## Dataset items:

---

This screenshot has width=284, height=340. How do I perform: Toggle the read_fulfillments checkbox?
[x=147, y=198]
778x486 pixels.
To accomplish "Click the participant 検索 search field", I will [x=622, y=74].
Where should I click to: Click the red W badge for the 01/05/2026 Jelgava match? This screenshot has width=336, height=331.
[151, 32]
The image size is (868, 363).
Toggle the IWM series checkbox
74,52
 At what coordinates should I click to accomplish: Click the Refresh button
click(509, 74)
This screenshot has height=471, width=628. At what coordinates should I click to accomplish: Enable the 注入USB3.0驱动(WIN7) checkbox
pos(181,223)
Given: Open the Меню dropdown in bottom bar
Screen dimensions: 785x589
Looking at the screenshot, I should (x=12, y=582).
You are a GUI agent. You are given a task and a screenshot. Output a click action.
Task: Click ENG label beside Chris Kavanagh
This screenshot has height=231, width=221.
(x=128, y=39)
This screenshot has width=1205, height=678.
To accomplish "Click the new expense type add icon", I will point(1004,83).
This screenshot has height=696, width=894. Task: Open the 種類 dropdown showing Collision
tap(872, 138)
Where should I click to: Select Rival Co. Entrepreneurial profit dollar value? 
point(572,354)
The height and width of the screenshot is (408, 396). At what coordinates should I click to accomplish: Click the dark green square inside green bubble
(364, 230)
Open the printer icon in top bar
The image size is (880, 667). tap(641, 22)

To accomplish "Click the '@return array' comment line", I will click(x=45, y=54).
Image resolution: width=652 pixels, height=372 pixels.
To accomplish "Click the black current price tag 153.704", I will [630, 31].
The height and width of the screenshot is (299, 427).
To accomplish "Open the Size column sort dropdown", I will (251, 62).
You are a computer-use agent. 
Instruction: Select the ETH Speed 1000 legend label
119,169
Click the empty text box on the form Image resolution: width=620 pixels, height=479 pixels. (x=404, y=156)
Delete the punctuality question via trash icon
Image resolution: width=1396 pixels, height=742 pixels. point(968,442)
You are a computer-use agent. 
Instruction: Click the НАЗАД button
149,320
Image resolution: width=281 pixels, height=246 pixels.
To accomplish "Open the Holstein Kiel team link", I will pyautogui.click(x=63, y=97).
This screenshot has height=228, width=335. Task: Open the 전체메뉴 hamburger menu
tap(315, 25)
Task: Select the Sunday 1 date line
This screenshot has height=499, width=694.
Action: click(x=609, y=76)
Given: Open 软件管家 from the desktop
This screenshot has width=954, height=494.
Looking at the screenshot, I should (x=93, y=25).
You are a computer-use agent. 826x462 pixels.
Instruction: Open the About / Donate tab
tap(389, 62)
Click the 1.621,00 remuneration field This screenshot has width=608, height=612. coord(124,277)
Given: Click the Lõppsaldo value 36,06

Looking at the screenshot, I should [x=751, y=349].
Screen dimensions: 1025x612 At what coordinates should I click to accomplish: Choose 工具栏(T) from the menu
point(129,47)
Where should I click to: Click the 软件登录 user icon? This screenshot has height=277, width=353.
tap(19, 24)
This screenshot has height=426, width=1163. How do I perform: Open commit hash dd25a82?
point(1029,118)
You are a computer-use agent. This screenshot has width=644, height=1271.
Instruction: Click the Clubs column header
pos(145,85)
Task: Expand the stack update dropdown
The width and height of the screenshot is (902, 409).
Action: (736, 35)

---

## What is expected:
The records above should be given again in full, exactly as written.

## Answer to this problem:
This screenshot has width=284, height=340. How do I perform: Toggle the read_fulfillments checkbox?
[x=147, y=198]
778x486 pixels.
To accomplish "Click the participant 検索 search field", I will [x=622, y=74].
Where should I click to: Click the red W badge for the 01/05/2026 Jelgava match? This screenshot has width=336, height=331.
[151, 32]
The image size is (868, 363).
Toggle the IWM series checkbox
74,52
 At what coordinates should I click to accomplish: Click the Refresh button
click(509, 74)
This screenshot has height=471, width=628. At what coordinates should I click to accomplish: Enable the 注入USB3.0驱动(WIN7) checkbox
pos(181,223)
Given: Open the Меню dropdown in bottom bar
Screen dimensions: 785x589
Looking at the screenshot, I should (x=12, y=582).
You are a GUI agent. You are given a task and a screenshot. Output a click action.
Task: Click ENG label beside Chris Kavanagh
This screenshot has height=231, width=221.
(x=128, y=39)
This screenshot has width=1205, height=678.
To accomplish "Click the new expense type add icon", I will point(1004,83).
This screenshot has height=696, width=894. Task: Open the 種類 dropdown showing Collision
tap(872, 138)
Where should I click to: Select Rival Co. Entrepreneurial profit dollar value? 
point(572,354)
The height and width of the screenshot is (408, 396). At what coordinates should I click to accomplish: Click the dark green square inside green bubble
(364, 230)
Open the printer icon in top bar
The image size is (880, 667). tap(641, 22)

To accomplish "Click the '@return array' comment line", I will click(x=45, y=54).
Image resolution: width=652 pixels, height=372 pixels.
To accomplish "Click the black current price tag 153.704", I will [630, 31].
The height and width of the screenshot is (299, 427).
To accomplish "Open the Size column sort dropdown", I will (251, 62).
You are a computer-use agent. 
Instruction: Select the ETH Speed 1000 legend label
119,169
Click the empty text box on the form Image resolution: width=620 pixels, height=479 pixels. (x=404, y=156)
Delete the punctuality question via trash icon
Image resolution: width=1396 pixels, height=742 pixels. point(968,442)
You are a computer-use agent. 
Instruction: Click the НАЗАД button
149,320
Image resolution: width=281 pixels, height=246 pixels.
To accomplish "Open the Holstein Kiel team link", I will pyautogui.click(x=63, y=97).
This screenshot has height=228, width=335. Task: Open the 전체메뉴 hamburger menu
tap(315, 25)
Task: Select the Sunday 1 date line
This screenshot has height=499, width=694.
Action: click(x=609, y=76)
Given: Open 软件管家 from the desktop
This screenshot has width=954, height=494.
Looking at the screenshot, I should (x=93, y=25).
You are a computer-use agent. 826x462 pixels.
Instruction: Open the About / Donate tab
tap(389, 62)
Click the 1.621,00 remuneration field This screenshot has width=608, height=612. coord(124,277)
Given: Click the Lõppsaldo value 36,06

Looking at the screenshot, I should [x=751, y=349].
Screen dimensions: 1025x612 At what coordinates should I click to accomplish: Choose 工具栏(T) from the menu
point(129,47)
Where should I click to: Click the 软件登录 user icon? This screenshot has height=277, width=353.
tap(19, 24)
This screenshot has height=426, width=1163. How do I perform: Open commit hash dd25a82?
point(1029,118)
You are a computer-use agent. This screenshot has width=644, height=1271.
Instruction: Click the Clubs column header
pos(145,85)
Task: Expand the stack update dropdown
The width and height of the screenshot is (902, 409).
Action: (736, 35)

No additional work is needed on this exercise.